Originally Posted by *4evermom*

If you do end up continuing the time-outs, or think dh will out of sheer frustration, the crib is not a good spot. You don't want sleep to become associated with punishment. I think a child proofed bedroom is considered to be OK, but not a bathroom or (obviously) a closet. I don't use time outs myself, but read that somewhere. Sometimes we would leave the room when ds would shriek. Of course, he would follow us. Sometimes dh would leave while I held ds to prevent him from following. Good luck!

I just got DH to agree to no more time outs.







I agree about the crib. Good Lord, a closet or bathroom? Never! Would anyone actually DO that. Wait, don't answer, I don't want to know!
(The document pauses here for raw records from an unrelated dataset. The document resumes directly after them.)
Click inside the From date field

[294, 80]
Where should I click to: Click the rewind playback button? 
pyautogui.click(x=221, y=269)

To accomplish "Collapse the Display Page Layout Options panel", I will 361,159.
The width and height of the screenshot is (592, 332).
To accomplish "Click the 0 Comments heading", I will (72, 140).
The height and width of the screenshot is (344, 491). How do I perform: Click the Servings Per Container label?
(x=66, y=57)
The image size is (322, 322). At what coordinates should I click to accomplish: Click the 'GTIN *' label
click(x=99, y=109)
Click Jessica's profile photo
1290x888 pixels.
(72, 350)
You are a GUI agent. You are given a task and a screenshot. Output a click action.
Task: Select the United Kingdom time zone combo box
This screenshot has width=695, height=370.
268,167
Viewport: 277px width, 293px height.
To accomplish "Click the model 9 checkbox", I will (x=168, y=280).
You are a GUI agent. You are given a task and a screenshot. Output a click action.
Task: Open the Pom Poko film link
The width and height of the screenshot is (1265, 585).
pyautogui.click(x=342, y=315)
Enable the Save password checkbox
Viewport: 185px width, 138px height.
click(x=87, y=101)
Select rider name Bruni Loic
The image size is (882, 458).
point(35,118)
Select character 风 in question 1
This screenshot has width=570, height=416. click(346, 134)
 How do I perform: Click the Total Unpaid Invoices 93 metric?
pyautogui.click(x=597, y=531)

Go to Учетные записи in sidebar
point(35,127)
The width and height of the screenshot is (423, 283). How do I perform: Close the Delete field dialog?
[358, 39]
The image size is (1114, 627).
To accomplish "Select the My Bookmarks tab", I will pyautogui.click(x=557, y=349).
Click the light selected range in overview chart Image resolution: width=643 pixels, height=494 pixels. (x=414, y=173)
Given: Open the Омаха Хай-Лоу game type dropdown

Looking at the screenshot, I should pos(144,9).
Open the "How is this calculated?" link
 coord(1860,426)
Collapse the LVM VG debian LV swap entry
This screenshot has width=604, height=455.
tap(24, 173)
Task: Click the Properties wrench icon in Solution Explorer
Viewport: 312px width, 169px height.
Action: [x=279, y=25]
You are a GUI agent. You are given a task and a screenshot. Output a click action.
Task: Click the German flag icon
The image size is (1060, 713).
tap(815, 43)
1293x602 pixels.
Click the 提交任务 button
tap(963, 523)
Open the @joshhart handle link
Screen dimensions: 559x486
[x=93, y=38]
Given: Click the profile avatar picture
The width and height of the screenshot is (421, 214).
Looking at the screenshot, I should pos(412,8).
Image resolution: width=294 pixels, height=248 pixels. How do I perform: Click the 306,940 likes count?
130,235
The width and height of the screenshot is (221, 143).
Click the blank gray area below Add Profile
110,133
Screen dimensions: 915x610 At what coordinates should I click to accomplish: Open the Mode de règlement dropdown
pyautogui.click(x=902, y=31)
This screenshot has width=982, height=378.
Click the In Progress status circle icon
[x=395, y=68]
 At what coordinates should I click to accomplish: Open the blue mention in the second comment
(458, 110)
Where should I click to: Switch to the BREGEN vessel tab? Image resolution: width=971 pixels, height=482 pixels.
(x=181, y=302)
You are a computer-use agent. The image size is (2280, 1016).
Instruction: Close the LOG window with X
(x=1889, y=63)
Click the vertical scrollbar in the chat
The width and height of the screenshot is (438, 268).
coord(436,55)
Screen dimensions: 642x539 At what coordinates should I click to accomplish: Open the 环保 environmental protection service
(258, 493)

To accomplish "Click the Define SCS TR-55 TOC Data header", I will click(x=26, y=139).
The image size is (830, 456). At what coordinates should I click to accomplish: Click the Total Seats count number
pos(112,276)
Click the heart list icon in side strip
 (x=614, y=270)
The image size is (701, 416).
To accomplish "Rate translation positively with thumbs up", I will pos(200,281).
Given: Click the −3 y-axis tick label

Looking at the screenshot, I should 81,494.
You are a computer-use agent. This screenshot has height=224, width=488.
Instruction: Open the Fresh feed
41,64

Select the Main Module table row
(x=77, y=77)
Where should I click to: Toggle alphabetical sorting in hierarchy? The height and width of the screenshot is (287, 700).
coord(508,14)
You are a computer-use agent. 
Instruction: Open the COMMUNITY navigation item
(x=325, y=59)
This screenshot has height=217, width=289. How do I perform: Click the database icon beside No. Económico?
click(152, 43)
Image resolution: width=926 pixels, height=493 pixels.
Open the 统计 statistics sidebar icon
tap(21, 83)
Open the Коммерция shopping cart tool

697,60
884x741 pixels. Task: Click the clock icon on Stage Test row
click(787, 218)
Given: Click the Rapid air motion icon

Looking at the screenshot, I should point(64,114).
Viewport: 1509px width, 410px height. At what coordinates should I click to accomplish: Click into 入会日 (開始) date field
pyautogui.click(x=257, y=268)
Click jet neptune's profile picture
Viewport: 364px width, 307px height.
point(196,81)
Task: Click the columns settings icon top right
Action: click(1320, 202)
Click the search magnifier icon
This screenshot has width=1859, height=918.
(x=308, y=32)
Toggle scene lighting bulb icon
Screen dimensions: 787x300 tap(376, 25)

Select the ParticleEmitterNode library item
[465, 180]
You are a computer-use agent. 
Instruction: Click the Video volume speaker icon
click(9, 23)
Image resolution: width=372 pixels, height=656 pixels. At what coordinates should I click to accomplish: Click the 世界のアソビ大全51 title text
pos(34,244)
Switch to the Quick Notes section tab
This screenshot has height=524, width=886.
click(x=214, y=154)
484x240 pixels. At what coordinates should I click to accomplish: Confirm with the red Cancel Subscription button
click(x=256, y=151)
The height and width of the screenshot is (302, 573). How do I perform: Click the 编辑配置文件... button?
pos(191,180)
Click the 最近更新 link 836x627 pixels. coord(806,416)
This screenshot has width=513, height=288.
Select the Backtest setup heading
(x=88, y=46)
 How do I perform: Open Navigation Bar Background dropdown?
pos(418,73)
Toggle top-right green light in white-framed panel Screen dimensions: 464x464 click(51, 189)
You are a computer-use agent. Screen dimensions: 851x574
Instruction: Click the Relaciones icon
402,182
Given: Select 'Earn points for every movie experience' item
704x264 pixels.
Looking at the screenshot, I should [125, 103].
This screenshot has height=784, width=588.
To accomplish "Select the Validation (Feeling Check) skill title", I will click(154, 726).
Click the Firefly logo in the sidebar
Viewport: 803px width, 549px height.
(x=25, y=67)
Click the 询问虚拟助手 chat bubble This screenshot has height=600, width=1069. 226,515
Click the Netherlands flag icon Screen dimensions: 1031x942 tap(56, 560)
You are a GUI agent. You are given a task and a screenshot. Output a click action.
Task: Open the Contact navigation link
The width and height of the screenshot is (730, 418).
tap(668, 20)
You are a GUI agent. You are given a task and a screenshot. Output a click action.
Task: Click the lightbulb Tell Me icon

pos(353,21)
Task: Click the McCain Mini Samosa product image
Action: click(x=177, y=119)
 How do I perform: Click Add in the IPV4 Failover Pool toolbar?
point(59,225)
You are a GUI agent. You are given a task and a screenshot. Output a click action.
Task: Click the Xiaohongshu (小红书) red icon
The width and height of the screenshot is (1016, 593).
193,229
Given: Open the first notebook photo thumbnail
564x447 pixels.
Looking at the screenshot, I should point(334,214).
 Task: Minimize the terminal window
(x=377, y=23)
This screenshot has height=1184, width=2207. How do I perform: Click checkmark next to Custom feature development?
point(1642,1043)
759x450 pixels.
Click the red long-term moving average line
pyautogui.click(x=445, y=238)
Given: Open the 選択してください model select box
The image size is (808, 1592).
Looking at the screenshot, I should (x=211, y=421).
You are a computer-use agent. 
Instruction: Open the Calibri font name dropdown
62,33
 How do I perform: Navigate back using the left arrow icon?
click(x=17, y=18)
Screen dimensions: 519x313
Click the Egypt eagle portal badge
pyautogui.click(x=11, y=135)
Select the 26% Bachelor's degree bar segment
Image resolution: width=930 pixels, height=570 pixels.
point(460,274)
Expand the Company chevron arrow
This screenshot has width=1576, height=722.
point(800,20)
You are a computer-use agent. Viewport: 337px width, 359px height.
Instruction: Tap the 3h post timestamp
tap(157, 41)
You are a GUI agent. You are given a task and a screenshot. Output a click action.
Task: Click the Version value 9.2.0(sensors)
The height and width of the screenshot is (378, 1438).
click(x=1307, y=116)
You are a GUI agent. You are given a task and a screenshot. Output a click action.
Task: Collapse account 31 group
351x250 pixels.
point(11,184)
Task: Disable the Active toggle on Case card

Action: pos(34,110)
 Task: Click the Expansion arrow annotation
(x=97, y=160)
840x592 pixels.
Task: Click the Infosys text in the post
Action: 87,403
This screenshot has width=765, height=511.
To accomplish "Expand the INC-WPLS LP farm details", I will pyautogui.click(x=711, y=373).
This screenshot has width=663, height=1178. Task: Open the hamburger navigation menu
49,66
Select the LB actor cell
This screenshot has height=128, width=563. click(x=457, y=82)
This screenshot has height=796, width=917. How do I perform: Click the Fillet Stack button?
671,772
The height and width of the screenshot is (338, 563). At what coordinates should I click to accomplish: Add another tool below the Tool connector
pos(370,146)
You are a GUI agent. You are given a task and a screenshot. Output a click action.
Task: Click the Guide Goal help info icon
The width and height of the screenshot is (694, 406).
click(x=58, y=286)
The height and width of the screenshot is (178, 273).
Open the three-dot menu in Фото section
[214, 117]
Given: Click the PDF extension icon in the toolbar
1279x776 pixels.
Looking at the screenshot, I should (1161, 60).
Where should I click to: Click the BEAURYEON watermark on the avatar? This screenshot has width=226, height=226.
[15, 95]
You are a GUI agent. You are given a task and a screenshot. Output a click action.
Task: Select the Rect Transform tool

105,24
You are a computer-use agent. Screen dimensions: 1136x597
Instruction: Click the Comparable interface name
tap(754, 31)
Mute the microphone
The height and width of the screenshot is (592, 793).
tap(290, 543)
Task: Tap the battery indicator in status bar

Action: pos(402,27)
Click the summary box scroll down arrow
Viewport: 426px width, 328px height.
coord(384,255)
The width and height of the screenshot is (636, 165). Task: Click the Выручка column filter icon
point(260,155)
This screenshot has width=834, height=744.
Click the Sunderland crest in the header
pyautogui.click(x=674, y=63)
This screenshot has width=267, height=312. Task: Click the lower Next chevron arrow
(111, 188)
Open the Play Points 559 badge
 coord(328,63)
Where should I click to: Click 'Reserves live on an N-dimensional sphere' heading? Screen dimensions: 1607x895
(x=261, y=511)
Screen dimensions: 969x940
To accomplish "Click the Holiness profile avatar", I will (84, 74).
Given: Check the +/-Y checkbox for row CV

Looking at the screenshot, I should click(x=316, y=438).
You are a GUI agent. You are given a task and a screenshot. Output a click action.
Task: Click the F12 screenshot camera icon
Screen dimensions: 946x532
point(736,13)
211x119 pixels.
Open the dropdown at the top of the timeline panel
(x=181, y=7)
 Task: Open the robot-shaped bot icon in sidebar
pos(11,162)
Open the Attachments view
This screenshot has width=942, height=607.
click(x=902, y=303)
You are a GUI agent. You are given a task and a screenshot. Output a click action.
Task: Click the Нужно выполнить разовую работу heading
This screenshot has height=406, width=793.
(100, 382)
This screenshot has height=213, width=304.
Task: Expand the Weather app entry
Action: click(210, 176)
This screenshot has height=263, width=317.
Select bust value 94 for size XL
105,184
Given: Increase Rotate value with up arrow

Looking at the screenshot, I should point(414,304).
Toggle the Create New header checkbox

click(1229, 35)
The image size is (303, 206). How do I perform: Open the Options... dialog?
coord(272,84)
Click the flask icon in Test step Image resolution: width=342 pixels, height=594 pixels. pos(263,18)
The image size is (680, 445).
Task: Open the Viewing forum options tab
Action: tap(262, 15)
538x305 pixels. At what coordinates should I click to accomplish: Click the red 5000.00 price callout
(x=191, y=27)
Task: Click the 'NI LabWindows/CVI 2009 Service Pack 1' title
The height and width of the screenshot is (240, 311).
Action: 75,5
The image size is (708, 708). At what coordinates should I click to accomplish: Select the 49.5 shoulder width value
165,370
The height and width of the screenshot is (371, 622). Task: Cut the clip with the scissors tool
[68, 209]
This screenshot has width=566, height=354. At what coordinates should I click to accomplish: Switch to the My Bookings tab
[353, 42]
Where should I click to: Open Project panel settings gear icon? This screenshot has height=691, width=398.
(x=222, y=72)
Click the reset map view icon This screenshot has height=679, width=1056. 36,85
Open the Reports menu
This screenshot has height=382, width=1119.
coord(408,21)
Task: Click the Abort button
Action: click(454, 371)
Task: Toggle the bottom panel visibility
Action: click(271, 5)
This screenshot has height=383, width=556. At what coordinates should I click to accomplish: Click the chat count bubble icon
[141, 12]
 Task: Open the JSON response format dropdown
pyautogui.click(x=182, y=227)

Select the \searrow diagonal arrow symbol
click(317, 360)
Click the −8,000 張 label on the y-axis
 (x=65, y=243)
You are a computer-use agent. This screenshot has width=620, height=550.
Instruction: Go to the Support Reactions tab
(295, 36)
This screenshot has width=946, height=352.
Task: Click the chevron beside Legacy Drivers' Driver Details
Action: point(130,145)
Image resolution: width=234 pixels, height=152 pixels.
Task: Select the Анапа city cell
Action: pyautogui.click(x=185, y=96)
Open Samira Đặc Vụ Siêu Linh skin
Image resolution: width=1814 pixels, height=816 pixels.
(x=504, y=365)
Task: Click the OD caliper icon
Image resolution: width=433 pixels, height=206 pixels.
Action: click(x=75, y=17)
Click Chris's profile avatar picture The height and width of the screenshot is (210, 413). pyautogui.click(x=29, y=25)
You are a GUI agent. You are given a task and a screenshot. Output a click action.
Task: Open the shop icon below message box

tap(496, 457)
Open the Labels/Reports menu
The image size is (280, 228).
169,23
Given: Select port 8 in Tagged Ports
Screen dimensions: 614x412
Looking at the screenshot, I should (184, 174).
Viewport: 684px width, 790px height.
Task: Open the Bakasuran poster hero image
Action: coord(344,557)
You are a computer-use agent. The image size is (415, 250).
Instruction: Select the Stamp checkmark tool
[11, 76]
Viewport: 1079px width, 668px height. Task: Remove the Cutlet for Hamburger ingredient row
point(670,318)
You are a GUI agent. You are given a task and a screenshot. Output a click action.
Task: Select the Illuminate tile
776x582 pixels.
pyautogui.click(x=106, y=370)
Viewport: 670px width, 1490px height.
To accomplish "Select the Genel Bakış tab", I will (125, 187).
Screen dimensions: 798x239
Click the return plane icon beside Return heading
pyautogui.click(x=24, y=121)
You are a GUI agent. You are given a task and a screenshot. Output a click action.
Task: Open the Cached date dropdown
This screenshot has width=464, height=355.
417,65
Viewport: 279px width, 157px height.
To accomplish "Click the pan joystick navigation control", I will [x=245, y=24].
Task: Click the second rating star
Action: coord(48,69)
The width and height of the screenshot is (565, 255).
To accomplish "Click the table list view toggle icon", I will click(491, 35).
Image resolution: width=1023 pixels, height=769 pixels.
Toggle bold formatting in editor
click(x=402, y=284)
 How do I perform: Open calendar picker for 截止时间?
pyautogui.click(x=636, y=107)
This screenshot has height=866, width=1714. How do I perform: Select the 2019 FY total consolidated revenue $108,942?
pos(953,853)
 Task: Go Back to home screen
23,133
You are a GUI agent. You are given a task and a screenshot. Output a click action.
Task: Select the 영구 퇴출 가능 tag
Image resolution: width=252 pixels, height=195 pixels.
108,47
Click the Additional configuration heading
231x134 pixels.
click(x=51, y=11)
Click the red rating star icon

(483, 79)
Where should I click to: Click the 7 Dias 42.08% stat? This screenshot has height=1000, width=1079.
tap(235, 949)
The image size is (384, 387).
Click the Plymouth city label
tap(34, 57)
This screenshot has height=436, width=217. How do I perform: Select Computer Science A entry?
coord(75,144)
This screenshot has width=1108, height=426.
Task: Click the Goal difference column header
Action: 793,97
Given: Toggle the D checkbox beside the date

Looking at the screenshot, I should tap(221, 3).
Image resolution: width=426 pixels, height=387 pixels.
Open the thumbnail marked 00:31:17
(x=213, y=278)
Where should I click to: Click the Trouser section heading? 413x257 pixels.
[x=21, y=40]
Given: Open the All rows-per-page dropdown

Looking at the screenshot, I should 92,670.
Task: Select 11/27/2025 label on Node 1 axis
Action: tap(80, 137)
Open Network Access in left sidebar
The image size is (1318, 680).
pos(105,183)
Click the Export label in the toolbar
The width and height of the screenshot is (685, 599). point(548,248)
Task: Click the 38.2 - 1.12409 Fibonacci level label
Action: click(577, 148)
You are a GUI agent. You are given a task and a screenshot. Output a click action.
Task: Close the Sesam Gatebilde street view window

We used ignoring to break the biting habit (which was a little easier because we could walk away from him whereas you can't get away from screaming) but we'll do it with this problem, too!

Thanks to all who responded!


----------



## teriodonnell (Sep 8, 2004)

We checked out a book from the library called "Quiet and Loud". This was fun, and taught DS about the differences. You can try raising your voice in a funny way when your child screams. Then you can whisper. Usually they will stop, just to hear what you're saying, especially if you make a funny face at the same time.

Good luck.


----------



## Fairy4tmama (Sep 3, 2003)

My Ds started doing the same thing after our new baby arrived and it drove dh nuts....I think men just have a lower threshold for toddler noise. We ignored it as well and I dont think it lasted longer than a week or two once i got dh to go along with it. When it happened at home dh would go to time out and it didn't take Ares long to figure out he would rather play with daddy than try to get a reaction out of him


----------



## annethcz (Apr 1, 2004)

My DD did this when she was 2. Mostly, I just ignored it. If the behavior continued, I would sometimes ask her to go to a different room until she was done screaming. It hurt our ears, and was extremely irritating. The fact is, it was disrespectful to other family members, and we didn't care to have her around when she was engaging in screaming behavior. But DD knew that she was welcome to come back and be with the rest of the family when she was ready to be respectful of the rest of us.

She eventually grew out of it.


----------



## sadie_sabot (Dec 17, 2002)

My dd (2 years 4 months) screams. sometimes for fun and reaction, and othertimes when she's frustrated.

We areteaching her to growl when she's frustrated...shegrowls at me a lot!!!

We tell her screaming hurts our ears, but the other thing I do is, when we're outside, I encourage her to scream as loud as possible! I tell her, we're outside, do somescreaming! get it all out! and comment on it, like, "wow, that was really loud1 More!" My thinking is, making it clear that it's ok to scream for fun, OUTSIDE.

We're in the midst of it, though, so I dunno if it's effective. But I enjoy it


----------



## IncaMama (Jun 23, 2004)

our DS loves to scream for all sorts of reasons. we do the same things you've all mentioned, talked about inside/outside, loud/soft, ignored, said things like "it's hard for me to understand you when you scream like that can you tell me what you're thinking about? what you want? etc"

the only other thing i can think of is to teach him that it might be fun to scream into a pillow instead. *shrug*


----------



## Piglet68 (Apr 5, 2002)

DD also went through this phase. It was hard, but DH and I finally made a pact to ignore it, and sure enough after a couple of weeks it stopped. I agree it's just a normal toddler phase, and it should pass if you don't reinforce it with attention.

Good for you for recognizing that time-out was not the solution. Good for your DH for agreeing!


----------